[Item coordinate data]
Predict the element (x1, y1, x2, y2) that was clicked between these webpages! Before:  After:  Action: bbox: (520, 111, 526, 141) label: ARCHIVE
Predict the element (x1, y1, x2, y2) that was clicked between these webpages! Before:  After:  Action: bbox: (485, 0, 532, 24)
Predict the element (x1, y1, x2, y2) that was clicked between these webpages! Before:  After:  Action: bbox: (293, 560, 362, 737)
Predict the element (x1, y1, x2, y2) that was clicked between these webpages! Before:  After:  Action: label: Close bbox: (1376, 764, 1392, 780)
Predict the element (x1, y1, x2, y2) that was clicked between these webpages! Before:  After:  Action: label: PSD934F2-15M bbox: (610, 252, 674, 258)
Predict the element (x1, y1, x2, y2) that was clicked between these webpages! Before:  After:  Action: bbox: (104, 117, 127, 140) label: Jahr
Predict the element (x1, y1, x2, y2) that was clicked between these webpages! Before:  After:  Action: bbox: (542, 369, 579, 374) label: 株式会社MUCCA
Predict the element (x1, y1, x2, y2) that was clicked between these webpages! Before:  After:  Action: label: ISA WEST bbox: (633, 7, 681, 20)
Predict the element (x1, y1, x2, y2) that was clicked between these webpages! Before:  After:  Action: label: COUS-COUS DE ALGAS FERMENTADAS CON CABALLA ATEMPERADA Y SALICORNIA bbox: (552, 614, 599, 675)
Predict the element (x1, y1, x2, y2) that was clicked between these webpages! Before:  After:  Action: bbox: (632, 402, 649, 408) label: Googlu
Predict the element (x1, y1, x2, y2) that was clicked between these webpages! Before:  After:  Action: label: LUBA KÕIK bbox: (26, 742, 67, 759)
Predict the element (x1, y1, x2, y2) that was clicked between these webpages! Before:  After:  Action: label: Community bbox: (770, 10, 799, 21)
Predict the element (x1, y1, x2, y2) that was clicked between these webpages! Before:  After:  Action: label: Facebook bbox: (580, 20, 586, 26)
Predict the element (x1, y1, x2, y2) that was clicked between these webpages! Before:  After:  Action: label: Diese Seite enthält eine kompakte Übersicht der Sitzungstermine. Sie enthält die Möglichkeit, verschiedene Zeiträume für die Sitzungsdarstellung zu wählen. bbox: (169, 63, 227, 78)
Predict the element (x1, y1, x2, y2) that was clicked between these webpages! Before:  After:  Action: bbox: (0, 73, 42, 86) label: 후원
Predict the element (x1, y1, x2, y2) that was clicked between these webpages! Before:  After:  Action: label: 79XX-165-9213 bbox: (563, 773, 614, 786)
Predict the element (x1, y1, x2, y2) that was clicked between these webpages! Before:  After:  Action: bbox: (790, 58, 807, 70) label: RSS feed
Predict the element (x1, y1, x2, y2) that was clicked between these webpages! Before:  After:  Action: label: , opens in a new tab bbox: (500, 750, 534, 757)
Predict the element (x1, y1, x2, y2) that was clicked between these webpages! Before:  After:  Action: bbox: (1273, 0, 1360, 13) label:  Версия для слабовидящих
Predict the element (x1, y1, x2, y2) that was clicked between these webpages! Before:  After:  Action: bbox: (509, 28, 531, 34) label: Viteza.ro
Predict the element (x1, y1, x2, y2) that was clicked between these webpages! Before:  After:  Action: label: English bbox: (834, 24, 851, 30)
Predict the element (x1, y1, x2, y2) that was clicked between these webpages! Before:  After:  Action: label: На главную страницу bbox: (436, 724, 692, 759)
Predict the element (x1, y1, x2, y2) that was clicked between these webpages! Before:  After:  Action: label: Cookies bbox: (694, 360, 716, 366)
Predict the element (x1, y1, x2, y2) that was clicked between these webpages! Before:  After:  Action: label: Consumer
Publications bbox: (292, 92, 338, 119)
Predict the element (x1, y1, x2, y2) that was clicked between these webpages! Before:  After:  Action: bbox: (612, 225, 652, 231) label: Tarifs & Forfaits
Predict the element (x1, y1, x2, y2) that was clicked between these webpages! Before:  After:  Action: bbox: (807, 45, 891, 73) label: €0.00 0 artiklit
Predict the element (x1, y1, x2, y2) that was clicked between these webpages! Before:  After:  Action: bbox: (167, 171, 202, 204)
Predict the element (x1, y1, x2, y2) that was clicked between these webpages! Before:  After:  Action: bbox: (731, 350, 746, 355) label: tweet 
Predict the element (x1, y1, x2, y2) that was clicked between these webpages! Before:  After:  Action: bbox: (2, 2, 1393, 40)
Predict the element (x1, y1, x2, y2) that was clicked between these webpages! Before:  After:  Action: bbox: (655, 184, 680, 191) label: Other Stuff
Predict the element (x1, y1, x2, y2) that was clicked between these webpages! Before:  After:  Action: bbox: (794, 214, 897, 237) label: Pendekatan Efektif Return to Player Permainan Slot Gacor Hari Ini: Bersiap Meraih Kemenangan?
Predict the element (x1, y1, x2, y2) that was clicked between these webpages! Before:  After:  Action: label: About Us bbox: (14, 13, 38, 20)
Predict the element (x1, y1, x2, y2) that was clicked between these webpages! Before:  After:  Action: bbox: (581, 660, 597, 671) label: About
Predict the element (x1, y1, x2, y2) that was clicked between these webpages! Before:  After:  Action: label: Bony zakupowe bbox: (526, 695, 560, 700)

**Task goal:** Rewrite the listing above as a Markdown table with the columns Row and Line. Put a running number in Row, put each line of the listing in Line, and omit blank lines.

**Task solution:**
| Row | Line |
|---|---|
| 1 | Predict the element (x1, y1, x2, y2) that was clicked between these webpages! Before:  After:  Action: bbox: (520, 111, 526, 141) label: ARCHIVE |
| 2 | Predict the element (x1, y1, x2, y2) that was clicked between these webpages! Before:  After:  Action: bbox: (485, 0, 532, 24) |
| 3 | Predict the element (x1, y1, x2, y2) that was clicked between these webpages! Before:  After:  Action: bbox: (293, 560, 362, 737) |
| 4 | Predict the element (x1, y1, x2, y2) that was clicked between these webpages! Before:  After:  Action: label: Close bbox: (1376, 764, 1392, 780) |
| 5 | Predict the element (x1, y1, x2, y2) that was clicked between these webpages! Before:  After:  Action: label: PSD934F2-15M bbox: (610, 252, 674, 258) |
| 6 | Predict the element (x1, y1, x2, y2) that was clicked between these webpages! Before:  After:  Action: bbox: (104, 117, 127, 140) label: Jahr |
| 7 | Predict the element (x1, y1, x2, y2) that was clicked between these webpages! Before:  After:  Action: bbox: (542, 369, 579, 374) label: 株式会社MUCCA |
| 8 | Predict the element (x1, y1, x2, y2) that was clicked between these webpages! Before:  After:  Action: label: ISA WEST bbox: (633, 7, 681, 20) |
| 9 | Predict the element (x1, y1, x2, y2) that was clicked between these webpages! Before:  After:  Action: label: COUS-COUS DE ALGAS FERMENTADAS CON CABALLA ATEMPERADA Y SALICORNIA bbox: (552, 614, 599, 675) |
| 10 | Predict the element (x1, y1, x2, y2) that was clicked between these webpages! Before:  After:  Action: bbox: (632, 402, 649, 408) label: Googlu |
| 11 | Predict the element (x1, y1, x2, y2) that was clicked between these webpages! Before:  After:  Action: label: LUBA KÕIK bbox: (26, 742, 67, 759) |
| 12 | Predict the element (x1, y1, x2, y2) that was clicked between these webpages! Before:  After:  Action: label: Community bbox: (770, 10, 799, 21) |
| 13 | Predict the element (x1, y1, x2, y2) that was clicked between these webpages! Before:  After:  Action: label: Facebook bbox: (580, 20, 586, 26) |
| 14 | Predict the element (x1, y1, x2, y2) that was clicked between these webpages! Before:  After:  Action: label: Diese Seite enthält eine kompakte Übersicht der Sitzungstermine. Sie enthält die Möglichkeit, verschiedene Zeiträume für die Sitzungsdarstellung zu wählen. bbox: (169, 63, 227, 78) |
| 15 | Predict the element (x1, y1, x2, y2) that was clicked between these webpages! Before:  After:  Action: bbox: (0, 73, 42, 86) label: 후원 |
| 16 | Predict the element (x1, y1, x2, y2) that was clicked between these webpages! Before:  After:  Action: label: 79XX-165-9213 bbox: (563, 773, 614, 786) |
| 17 | Predict the element (x1, y1, x2, y2) that was clicked between these webpages! Before:  After:  Action: bbox: (790, 58, 807, 70) label: RSS feed |
| 18 | Predict the element (x1, y1, x2, y2) that was clicked between these webpages! Before:  After:  Action: label: , opens in a new tab bbox: (500, 750, 534, 757) |
| 19 | Predict the element (x1, y1, x2, y2) that was clicked between these webpages! Before:  After:  Action: bbox: (1273, 0, 1360, 13) label:  Версия для слабовидящих |
| 20 | Predict the element (x1, y1, x2, y2) that was clicked between these webpages! Before:  After:  Action: bbox: (509, 28, 531, 34) label: Viteza.ro |
| 21 | Predict the element (x1, y1, x2, y2) that was clicked between these webpages! Before:  After:  Action: label: English bbox: (834, 24, 851, 30) |
| 22 | Predict the element (x1, y1, x2, y2) that was clicked between these webpages! Before:  After:  Action: label: На главную страницу bbox: (436, 724, 692, 759) |
| 23 | Predict the element (x1, y1, x2, y2) that was clicked between these webpages! Before:  After:  Action: label: Cookies bbox: (694, 360, 716, 366) |
| 24 | Predict the element (x1, y1, x2, y2) that was clicked between these webpages! Before:  After:  Action: label: Consumer |
| 25 | Publications bbox: (292, 92, 338, 119) |
| 26 | Predict the element (x1, y1, x2, y2) that was clicked between these webpages! Before:  After:  Action: bbox: (612, 225, 652, 231) label: Tarifs & Forfaits |
| 27 | Predict the element (x1, y1, x2, y2) that was clicked between these webpages! Before:  After:  Action: bbox: (807, 45, 891, 73) label: €0.00 0 artiklit |
| 28 | Predict the element (x1, y1, x2, y2) that was clicked between these webpages! Before:  After:  Action: bbox: (167, 171, 202, 204) |
| 29 | Predict the element (x1, y1, x2, y2) that was clicked between these webpages! Before:  After:  Action: bbox: (731, 350, 746, 355) label: tweet  |
| 30 | Predict the element (x1, y1, x2, y2) that was clicked between these webpages! Before:  After:  Action: bbox: (2, 2, 1393, 40) |
| 31 | Predict the element (x1, y1, x2, y2) that was clicked between these webpages! Before:  After:  Action: bbox: (655, 184, 680, 191) label: Other Stuff |
| 32 | Predict the element (x1, y1, x2, y2) that was clicked between these webpages! Before:  After:  Action: bbox: (794, 214, 897, 237) label: Pendekatan Efektif Return to Player Permainan Slot Gacor Hari Ini: Bersiap Meraih Kemenangan? |
| 33 | Predict the element (x1, y1, x2, y2) that was clicked between these webpages! Before:  After:  Action: label: About Us bbox: (14, 13, 38, 20) |
| 34 | Predict the element (x1, y1, x2, y2) that was clicked between these webpages! Before:  After:  Action: bbox: (581, 660, 597, 671) label: About |
| 35 | Predict the element (x1, y1, x2, y2) that was clicked between these webpages! Before:  After:  Action: label: Bony zakupowe bbox: (526, 695, 560, 700) |